■ EXERCISE BRIEF ■
Copy the data exactly from the line that contains "The height and width of the screenshot is (786, 1600)." through the line that contains "Given: Select the Observación del Activo box", keeping both end lines and leaving out everything else.

■ SOURCE DATA ■
********************

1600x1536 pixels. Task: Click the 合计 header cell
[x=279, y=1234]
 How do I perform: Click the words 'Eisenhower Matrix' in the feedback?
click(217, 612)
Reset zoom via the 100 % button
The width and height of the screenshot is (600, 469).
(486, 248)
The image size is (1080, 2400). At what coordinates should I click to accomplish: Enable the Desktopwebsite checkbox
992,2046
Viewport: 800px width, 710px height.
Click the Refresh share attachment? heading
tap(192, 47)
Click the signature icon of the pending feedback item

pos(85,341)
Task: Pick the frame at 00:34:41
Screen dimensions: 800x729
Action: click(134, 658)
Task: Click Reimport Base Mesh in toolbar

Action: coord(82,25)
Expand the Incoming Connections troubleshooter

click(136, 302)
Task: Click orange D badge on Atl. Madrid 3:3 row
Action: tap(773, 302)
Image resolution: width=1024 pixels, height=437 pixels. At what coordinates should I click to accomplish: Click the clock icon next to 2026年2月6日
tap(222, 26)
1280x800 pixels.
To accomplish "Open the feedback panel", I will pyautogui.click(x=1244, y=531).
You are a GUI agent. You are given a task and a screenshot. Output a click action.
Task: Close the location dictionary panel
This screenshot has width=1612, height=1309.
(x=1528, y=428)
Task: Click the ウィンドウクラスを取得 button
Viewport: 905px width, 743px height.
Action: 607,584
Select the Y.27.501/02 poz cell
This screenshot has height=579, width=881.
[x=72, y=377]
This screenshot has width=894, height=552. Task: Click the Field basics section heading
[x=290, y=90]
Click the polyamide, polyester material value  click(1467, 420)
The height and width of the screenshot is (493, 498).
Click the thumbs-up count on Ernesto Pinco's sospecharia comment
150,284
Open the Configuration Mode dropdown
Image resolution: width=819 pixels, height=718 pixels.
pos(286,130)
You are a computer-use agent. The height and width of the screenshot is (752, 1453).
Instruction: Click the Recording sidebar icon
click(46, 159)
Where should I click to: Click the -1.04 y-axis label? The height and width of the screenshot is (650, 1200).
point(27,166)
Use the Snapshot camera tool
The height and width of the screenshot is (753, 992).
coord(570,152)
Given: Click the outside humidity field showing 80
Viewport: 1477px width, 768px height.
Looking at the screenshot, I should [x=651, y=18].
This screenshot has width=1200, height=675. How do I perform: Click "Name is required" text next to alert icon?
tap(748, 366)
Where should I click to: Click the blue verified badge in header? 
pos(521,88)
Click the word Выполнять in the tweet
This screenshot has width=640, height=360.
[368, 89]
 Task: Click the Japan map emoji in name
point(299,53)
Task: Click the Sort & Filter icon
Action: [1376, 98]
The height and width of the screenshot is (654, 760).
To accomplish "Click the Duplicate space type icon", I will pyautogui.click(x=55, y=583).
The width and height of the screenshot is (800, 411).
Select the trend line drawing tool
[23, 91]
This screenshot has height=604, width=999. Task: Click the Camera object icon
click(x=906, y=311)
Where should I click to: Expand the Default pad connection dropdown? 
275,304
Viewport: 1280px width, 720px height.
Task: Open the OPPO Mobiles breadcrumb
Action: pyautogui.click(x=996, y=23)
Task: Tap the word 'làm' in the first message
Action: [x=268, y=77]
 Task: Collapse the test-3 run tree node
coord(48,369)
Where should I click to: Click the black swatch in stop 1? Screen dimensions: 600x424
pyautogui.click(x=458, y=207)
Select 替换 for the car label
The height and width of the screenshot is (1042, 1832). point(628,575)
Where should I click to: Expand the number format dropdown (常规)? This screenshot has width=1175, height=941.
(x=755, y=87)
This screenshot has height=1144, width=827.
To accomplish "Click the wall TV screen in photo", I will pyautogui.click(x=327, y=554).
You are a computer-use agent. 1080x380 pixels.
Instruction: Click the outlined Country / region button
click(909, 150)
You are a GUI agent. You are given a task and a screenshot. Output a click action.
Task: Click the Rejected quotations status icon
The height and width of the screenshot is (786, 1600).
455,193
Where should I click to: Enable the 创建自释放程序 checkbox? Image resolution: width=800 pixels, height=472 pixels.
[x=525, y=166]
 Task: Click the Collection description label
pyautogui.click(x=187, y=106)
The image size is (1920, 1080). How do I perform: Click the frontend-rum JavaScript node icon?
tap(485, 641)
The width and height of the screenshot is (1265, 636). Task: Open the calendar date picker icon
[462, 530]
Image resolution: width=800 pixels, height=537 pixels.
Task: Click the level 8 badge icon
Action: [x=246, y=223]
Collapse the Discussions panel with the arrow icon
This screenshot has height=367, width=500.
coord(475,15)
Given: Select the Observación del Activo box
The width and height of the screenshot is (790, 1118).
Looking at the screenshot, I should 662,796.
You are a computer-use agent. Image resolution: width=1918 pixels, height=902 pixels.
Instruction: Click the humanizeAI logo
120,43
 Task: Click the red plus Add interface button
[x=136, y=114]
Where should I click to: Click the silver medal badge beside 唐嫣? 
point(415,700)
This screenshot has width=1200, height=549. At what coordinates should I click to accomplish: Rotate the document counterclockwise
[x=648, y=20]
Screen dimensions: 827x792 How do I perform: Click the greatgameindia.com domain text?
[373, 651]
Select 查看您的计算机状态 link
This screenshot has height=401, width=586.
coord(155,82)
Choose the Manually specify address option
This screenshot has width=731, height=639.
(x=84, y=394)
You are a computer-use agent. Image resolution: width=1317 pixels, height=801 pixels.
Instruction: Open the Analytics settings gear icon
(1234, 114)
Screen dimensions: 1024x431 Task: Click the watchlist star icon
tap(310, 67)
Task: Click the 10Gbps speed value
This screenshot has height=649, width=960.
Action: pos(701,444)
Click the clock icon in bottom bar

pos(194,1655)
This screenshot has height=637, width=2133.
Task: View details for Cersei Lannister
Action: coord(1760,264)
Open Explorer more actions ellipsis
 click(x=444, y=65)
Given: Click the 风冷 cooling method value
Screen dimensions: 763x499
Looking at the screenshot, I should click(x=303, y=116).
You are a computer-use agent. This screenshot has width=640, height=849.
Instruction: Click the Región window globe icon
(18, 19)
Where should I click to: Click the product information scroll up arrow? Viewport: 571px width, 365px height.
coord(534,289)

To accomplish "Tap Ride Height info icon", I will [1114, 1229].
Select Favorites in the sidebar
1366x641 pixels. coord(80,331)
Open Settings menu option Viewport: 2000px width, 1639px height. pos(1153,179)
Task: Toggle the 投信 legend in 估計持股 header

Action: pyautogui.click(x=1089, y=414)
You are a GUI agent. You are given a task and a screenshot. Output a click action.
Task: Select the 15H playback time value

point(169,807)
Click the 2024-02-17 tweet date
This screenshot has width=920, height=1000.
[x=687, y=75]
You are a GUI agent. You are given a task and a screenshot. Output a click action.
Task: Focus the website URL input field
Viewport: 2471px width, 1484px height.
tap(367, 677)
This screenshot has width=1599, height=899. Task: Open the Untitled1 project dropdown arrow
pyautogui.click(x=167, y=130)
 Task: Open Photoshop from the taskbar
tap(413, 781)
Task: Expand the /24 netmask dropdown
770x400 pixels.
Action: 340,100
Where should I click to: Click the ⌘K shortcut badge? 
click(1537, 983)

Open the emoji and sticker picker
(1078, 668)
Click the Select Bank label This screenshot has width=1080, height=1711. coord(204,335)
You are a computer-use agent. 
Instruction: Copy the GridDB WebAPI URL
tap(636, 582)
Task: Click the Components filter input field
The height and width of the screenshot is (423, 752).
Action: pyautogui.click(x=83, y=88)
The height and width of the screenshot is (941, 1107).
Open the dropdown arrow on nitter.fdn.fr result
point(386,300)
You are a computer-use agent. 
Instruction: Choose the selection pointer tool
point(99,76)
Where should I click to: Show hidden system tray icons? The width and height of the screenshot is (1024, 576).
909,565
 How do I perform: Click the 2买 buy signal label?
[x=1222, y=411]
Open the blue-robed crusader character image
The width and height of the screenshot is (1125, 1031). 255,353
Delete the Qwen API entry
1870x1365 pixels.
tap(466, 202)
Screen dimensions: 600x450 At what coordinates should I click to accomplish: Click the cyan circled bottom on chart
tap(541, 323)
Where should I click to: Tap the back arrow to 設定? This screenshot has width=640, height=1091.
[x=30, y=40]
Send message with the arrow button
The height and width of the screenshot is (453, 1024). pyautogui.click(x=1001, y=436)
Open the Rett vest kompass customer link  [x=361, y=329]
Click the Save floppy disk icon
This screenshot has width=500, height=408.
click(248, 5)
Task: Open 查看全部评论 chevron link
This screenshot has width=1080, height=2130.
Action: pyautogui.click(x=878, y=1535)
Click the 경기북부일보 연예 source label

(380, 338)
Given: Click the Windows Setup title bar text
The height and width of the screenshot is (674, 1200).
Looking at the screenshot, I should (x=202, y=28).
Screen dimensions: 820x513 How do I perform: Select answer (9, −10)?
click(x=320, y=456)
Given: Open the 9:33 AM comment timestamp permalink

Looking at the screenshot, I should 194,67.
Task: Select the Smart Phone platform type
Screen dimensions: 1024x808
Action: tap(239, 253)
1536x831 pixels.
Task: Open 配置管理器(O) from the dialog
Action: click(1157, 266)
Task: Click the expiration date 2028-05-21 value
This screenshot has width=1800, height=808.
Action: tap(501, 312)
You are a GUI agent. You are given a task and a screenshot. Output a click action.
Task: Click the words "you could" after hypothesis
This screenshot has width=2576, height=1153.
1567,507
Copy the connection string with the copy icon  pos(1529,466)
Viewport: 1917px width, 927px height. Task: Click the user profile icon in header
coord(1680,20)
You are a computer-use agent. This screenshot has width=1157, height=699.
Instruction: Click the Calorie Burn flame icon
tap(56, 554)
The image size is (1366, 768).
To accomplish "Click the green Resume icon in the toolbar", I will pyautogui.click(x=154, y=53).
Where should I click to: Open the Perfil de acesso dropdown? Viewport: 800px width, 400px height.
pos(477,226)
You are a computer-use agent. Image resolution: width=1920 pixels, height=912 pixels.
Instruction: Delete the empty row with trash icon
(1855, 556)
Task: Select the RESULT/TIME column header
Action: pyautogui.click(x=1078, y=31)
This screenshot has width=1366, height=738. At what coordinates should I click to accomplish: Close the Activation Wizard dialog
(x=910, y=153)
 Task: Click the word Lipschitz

********************

■ EXERCISE OUTPUT ■
The height and width of the screenshot is (786, 1600).
455,193
Where should I click to: Enable the 创建自释放程序 checkbox? Image resolution: width=800 pixels, height=472 pixels.
[x=525, y=166]
 Task: Click the Collection description label
pyautogui.click(x=187, y=106)
The image size is (1920, 1080). How do I perform: Click the frontend-rum JavaScript node icon?
tap(485, 641)
The width and height of the screenshot is (1265, 636). Task: Open the calendar date picker icon
[462, 530]
Image resolution: width=800 pixels, height=537 pixels.
Task: Click the level 8 badge icon
Action: [x=246, y=223]
Collapse the Discussions panel with the arrow icon
This screenshot has height=367, width=500.
coord(475,15)
Given: Select the Observación del Activo box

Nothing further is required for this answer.